Amoco has also appealed from the court's failure to award damages and mesne profits from Burns' wrongful possession of the premises. Amoco claims that it continued to lose money on the station while Burns operated it pursuant to the parties' stipulation until he vacated the premises near the end of March, 1979, and that it lost the benefit of its bargain with U-Haul because of Burns' failure to quit the premises at the end of his term.
While damages and mesne profits may be recovered in an ejectment action, Doyle v. Goldman, 407 Pa. 269, 180 A.2d 51 (1962), the recovery is equitable in nature, and may be denied where the defendant is a bona fide occupant under color of title. Ege v. Kille, 84 Pa. 333, 340 (1877). Here, the lower court concluded that allowing recovery of damages was not equitable since Burns was remaining in possession under color of title (a leasehold interest arguably protected from termination by Razumic or the Gasoline Act) all the while retailing Amoco products and otherwise performing his lease obligations. Under these circumstances, we find no abuse of discretion in failing to award money damages to Amoco.
Orders affirmed.
NOTES
[1] Amoco was required to give 60 days notice for cancellation; Burns was required to give 30 days notice.
[2] In his best year, 1972, Burns sold 256,138 gallons of gasoline. He sold 251,852 gallons in 1973, but in 1974, sales dropped to 205,668 gallons. In 1975 and 1976, sales plummeted to 129,805 and 105,864 gallons, respectively.
[3] Eventually Burns installed a self-service island at his own expense. In the eleven months afterward, he sold 82,934 gallons of gasoline. This represented a slight increase in sales, but still was no better than the volume sold in 1976.
[4] Act of November 26, 1975 P.L. 454, No. 126, § 1; 73 P.S. § 202-1 et seq., effective February 24, 1976.
[5] To escape the force of this position, Burns makes three arguments.
First, he contends that termination for unprofitability is not just under all the circumstances here because the unprofitability was caused by Amoco's failure to take affirmative steps to improve the situation. This argument overlooks the finding below that even if Amoco had taken the measures requested by Burns, they would not have made his station profitable. There is sufficient evidence in the record to support this finding. We note that even after Burns installed his self-service island, his sales, which were somewhat improved, were still no better than in 1976, and still substantially below his peak years of 1972 and 1973. See notes 2 and 3 supra.
Secondly, Burns raises several objections to the methodology employed by Amoco's economist in determining the profitability of a service station to Amoco. However, none of these questions were raised on cross-examination of that witness, so they are waived.

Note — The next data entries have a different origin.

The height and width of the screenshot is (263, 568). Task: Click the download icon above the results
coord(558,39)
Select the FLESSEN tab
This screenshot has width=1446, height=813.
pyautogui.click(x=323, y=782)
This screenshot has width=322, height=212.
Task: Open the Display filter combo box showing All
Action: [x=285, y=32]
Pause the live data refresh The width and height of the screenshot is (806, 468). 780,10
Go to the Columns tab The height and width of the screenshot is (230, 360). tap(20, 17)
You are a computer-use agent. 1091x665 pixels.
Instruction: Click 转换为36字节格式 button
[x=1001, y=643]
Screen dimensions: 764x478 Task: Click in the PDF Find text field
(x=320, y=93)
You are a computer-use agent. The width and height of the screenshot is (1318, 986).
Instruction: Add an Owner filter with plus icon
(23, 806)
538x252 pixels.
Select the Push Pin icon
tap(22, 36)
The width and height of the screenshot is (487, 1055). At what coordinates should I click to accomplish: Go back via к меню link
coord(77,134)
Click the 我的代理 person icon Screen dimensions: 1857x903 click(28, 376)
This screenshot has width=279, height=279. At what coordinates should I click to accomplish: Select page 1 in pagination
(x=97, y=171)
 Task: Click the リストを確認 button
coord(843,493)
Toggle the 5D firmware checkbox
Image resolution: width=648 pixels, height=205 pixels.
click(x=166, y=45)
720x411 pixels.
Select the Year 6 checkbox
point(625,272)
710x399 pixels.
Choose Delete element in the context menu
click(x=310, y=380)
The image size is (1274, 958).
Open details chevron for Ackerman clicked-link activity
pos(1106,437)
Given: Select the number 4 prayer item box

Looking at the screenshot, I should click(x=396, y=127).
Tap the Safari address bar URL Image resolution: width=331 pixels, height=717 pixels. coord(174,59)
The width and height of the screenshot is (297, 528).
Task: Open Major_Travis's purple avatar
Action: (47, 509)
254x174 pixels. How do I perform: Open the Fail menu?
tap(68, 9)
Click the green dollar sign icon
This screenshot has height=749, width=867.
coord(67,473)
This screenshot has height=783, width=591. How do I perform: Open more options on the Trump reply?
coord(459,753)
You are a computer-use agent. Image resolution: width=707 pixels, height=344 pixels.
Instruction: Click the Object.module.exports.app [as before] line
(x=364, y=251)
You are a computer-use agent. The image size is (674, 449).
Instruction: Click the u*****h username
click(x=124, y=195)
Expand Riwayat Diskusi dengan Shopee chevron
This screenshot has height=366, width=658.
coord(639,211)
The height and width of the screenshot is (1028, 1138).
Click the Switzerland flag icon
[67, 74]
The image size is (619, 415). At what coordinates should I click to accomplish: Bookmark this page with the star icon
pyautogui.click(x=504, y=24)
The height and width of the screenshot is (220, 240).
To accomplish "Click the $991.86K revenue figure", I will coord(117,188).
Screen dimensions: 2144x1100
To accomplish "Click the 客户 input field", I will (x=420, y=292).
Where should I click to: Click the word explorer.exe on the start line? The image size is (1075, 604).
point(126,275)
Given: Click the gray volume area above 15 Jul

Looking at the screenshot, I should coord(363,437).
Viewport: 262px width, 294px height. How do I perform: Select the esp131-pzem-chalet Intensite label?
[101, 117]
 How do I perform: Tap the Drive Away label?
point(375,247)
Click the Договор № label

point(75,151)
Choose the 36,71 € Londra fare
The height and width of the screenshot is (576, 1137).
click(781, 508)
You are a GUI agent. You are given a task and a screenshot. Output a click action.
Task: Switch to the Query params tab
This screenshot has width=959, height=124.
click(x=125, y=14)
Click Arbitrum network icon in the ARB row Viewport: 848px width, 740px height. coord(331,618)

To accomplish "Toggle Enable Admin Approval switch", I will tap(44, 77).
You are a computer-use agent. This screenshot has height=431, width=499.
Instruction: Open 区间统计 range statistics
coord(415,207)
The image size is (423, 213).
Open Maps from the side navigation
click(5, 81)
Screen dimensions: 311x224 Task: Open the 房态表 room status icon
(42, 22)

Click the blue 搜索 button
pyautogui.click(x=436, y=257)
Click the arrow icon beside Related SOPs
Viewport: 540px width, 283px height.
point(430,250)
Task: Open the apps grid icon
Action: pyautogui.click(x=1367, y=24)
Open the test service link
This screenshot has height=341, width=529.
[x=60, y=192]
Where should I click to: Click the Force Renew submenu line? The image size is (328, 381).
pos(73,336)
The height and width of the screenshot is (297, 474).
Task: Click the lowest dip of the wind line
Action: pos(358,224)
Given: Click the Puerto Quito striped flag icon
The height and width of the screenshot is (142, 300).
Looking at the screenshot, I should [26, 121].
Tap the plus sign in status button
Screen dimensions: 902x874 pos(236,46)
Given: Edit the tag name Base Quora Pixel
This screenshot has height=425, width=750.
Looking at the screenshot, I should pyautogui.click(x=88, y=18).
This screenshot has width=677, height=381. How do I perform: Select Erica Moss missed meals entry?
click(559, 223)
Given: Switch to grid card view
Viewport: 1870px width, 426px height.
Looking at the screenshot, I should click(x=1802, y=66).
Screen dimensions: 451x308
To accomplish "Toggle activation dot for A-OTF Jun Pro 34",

Lastly, Burns argues that unprofitability cannot be a cause for termination under the general language of Section 3(c)(3) because the Act specifically prohibits termination for "[f]ailure by the lessee dealer to meet sales quotas suggested by the lessor supplier." 73 P.S. § 202-3(d)(2). However, the record nowhere indicates that Amoco ever gave Burns any quota of gasoline sales. The record is clear that Amoco decided to terminate Burns' franchise because of its unprofitability, and not because its gasoline sales fell below any particular amount.